What is being asked:
If a line in the data below holds the word "computer", include it in the count. Give only the final number.

Material for the task:
○ ○ ○ ○ ○ ○ ○
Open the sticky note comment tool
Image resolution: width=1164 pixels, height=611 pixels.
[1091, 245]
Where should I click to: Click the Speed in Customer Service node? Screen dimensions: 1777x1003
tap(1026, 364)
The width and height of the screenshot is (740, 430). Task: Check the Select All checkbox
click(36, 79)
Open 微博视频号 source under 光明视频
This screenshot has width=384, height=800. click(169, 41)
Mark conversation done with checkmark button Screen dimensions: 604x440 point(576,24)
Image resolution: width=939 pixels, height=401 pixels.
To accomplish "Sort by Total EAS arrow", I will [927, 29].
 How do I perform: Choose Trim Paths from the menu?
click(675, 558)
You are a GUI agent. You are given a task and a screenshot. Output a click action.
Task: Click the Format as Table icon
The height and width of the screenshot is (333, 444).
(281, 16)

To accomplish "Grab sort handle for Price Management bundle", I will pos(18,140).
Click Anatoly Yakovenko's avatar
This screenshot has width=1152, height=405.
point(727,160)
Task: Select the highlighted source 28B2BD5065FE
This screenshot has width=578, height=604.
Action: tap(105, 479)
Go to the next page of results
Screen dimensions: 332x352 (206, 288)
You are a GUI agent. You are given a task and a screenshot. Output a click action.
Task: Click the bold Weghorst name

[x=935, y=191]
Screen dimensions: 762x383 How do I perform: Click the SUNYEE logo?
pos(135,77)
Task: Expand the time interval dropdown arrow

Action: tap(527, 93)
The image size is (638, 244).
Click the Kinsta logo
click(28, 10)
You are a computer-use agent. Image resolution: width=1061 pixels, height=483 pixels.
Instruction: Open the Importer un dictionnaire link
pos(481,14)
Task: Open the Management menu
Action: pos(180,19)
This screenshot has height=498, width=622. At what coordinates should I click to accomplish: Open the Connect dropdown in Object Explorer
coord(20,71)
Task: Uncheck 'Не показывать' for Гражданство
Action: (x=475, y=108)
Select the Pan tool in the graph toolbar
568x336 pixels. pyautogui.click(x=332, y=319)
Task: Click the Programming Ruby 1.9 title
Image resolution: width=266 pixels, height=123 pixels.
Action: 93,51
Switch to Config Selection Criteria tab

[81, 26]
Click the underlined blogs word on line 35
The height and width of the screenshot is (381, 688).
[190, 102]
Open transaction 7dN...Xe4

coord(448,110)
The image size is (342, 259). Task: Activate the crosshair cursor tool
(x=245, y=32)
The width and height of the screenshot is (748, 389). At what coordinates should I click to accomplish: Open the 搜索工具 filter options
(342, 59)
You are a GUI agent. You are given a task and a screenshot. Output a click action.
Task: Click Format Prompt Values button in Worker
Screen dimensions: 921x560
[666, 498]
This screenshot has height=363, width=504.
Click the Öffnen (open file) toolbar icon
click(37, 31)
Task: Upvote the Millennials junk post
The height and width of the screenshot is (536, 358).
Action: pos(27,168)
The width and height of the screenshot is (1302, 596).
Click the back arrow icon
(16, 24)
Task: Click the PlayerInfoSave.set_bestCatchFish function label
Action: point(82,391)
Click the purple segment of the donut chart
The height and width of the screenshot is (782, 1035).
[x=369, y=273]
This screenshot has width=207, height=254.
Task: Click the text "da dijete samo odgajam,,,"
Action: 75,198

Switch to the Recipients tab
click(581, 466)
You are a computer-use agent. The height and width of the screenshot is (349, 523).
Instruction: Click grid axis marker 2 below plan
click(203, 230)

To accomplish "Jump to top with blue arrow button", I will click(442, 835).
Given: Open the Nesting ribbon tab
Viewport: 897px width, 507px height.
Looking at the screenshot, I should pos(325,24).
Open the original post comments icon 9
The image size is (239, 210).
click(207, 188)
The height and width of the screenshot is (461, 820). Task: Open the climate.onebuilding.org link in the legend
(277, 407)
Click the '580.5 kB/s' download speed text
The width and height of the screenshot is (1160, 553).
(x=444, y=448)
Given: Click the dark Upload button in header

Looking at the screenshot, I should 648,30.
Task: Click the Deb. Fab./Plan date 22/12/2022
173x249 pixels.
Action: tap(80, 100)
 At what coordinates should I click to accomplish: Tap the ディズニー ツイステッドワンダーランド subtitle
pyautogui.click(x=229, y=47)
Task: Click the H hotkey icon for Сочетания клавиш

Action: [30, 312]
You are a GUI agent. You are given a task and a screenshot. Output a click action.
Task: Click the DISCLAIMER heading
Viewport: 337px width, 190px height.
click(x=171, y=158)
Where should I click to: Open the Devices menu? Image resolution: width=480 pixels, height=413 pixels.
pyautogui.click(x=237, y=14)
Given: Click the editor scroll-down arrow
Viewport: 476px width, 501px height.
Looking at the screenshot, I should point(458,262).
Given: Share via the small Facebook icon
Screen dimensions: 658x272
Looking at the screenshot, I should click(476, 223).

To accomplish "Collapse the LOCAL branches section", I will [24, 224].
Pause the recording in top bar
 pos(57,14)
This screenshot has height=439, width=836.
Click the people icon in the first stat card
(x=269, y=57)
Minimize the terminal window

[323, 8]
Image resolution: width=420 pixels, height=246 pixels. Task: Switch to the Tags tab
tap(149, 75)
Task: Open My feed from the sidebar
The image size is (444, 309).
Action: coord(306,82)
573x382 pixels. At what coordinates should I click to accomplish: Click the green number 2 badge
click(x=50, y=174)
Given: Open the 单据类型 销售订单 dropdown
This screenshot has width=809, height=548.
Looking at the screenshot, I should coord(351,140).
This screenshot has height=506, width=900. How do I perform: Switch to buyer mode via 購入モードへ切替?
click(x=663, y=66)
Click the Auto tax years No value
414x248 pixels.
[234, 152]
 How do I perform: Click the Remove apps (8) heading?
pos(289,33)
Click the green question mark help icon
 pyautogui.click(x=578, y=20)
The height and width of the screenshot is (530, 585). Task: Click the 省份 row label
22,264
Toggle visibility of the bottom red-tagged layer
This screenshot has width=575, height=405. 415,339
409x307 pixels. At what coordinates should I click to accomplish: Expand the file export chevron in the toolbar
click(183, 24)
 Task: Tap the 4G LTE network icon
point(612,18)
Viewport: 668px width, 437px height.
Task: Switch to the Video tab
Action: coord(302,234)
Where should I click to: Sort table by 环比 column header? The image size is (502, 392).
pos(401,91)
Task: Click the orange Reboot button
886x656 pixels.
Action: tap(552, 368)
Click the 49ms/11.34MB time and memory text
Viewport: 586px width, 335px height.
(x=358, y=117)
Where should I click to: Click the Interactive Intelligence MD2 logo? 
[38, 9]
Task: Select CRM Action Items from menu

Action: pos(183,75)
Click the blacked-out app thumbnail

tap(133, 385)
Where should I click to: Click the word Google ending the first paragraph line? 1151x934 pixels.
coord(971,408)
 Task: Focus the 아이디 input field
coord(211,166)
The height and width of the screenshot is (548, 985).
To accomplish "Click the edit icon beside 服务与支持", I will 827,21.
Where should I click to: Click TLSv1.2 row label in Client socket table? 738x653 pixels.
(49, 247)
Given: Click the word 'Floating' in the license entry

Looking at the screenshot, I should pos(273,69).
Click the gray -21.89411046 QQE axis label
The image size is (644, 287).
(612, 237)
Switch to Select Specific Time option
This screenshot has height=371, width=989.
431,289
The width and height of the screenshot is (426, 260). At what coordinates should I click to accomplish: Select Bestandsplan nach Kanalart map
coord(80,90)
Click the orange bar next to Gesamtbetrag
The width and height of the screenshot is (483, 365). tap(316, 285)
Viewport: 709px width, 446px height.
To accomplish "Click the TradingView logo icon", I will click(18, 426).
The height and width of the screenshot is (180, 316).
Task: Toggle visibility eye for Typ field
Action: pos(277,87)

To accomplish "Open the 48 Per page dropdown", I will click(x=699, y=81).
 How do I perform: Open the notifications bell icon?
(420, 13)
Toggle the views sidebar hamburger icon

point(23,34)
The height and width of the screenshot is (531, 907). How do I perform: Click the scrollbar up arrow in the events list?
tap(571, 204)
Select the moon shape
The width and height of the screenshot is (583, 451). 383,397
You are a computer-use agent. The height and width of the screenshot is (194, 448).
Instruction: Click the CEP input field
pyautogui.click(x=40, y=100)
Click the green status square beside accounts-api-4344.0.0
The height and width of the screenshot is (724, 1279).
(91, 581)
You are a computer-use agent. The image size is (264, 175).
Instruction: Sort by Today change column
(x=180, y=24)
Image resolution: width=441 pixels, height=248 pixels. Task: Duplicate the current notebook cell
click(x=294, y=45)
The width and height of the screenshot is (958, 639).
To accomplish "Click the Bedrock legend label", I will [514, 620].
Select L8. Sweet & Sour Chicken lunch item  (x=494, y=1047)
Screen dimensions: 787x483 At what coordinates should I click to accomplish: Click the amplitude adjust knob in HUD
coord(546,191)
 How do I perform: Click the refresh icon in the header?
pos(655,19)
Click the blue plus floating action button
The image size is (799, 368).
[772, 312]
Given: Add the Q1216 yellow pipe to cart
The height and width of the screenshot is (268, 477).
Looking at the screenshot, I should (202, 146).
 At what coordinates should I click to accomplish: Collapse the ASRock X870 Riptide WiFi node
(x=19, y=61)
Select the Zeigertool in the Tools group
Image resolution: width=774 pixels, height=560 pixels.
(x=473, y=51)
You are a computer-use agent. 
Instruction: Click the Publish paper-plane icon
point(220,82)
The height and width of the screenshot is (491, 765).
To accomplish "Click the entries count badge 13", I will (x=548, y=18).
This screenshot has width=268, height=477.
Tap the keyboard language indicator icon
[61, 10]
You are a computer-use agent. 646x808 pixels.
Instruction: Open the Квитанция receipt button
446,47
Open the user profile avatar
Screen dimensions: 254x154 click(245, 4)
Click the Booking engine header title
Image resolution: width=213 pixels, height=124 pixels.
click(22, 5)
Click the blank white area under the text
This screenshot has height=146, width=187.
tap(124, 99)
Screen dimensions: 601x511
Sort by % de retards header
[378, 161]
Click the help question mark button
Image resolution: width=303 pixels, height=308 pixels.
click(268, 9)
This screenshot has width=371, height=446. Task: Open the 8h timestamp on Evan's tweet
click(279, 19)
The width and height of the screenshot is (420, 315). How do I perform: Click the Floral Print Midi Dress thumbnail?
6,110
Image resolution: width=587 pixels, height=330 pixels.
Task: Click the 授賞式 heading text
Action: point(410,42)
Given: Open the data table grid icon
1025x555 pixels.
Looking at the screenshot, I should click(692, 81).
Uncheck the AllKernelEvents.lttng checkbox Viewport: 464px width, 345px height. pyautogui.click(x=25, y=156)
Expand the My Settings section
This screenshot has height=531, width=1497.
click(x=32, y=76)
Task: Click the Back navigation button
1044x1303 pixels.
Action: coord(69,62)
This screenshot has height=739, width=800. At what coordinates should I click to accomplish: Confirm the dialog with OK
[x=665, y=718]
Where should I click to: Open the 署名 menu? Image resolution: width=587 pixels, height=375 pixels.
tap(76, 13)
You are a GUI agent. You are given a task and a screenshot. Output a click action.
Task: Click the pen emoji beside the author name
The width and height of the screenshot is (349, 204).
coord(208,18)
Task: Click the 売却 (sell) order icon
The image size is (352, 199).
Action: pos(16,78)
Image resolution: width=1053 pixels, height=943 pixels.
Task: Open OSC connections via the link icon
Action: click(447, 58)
○ ○ ○ ○ ○ ○ ○
Exercise output:
6